Typical Elements of residential construction: Beams, joists, rafters and studs.
Loads can be: from its own weight but usually it is referenced as the added load.
Typical added loads: Snow, wind, people, or stuff like cows and waterbeds.
Deflection is determined by many items, key items are how load is distributed or applied to the beam or element.
Point Load

Uniform Loading

Progressive Load

Deflection will also be influenced on how the beam is supported.
This shows the beam is able to pivot across the end supports
Beam simple cow

This shows the beam is fixed by a bolted plate and not able to pivot across the end supports – it has slightly less deflection
Beam fixed ends cow

A cantilevered beam with a point load

A cantilevered beam with a progressive load, in this case the designer puts the lighter cows the furthest from the end connection…perhaps anticipating a higher stress at the connection; the designer also increased the connection plate size.

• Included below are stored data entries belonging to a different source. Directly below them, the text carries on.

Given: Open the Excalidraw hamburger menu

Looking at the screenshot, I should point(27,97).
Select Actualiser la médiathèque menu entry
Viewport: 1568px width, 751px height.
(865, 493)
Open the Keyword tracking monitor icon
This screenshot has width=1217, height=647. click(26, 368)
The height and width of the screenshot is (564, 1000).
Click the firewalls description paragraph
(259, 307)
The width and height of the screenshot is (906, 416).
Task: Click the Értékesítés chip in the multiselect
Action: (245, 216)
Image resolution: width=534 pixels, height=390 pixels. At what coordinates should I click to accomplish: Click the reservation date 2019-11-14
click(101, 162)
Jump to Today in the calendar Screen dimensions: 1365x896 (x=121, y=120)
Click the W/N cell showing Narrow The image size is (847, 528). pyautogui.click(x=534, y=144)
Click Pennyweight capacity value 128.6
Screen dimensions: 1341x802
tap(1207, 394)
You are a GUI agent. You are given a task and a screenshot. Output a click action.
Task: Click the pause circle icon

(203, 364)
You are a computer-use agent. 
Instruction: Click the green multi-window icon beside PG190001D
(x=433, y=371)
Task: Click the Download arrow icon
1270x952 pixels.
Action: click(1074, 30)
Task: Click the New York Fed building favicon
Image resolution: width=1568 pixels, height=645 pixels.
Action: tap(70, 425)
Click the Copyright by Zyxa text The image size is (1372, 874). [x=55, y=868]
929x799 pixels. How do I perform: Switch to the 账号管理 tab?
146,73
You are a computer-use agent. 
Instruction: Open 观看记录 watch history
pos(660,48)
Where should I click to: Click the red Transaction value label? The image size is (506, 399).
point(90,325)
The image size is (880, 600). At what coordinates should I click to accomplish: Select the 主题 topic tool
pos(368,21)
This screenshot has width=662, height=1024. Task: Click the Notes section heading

There can be many combinations of end supports, each affecting deflection; this shows a fixed and a pivot.

Deflection will also be influenced by:
The material of the beam such as wood or steel
The shape of the beam such as square, rectangle or I shapes
The size of the beam - most consideration is given towards the depth (tallness) of the beam
Loads can act in any direction, for instance wind can push horizontally on a wall or upward on a roof truss or even by suction.
The deflection concept is quite old with documented concepts and pictures from DaVinci with improved concepts by Galileo as shown in his classic picture.

The more correct mathematical formula was created in the 1750s and is still used today.
Engineers by their focus of education are associated with mathematically solving beam deflection. Some builders by their focus of experience are also associated with solving beam deflection. Most oversight jurisdictions allow a “non-engineer” to calculate beams or other load bearing assemblies if the structure is under a certain size.
Before you decide about one person or another… it has been my experience that both have also made some tremendous blunders.
The picture below is not from a third world country and it was designed by “engineers”.

This one was produced by builders…perhaps for their own use.

Experience would be the deciding factor in selection of either trade.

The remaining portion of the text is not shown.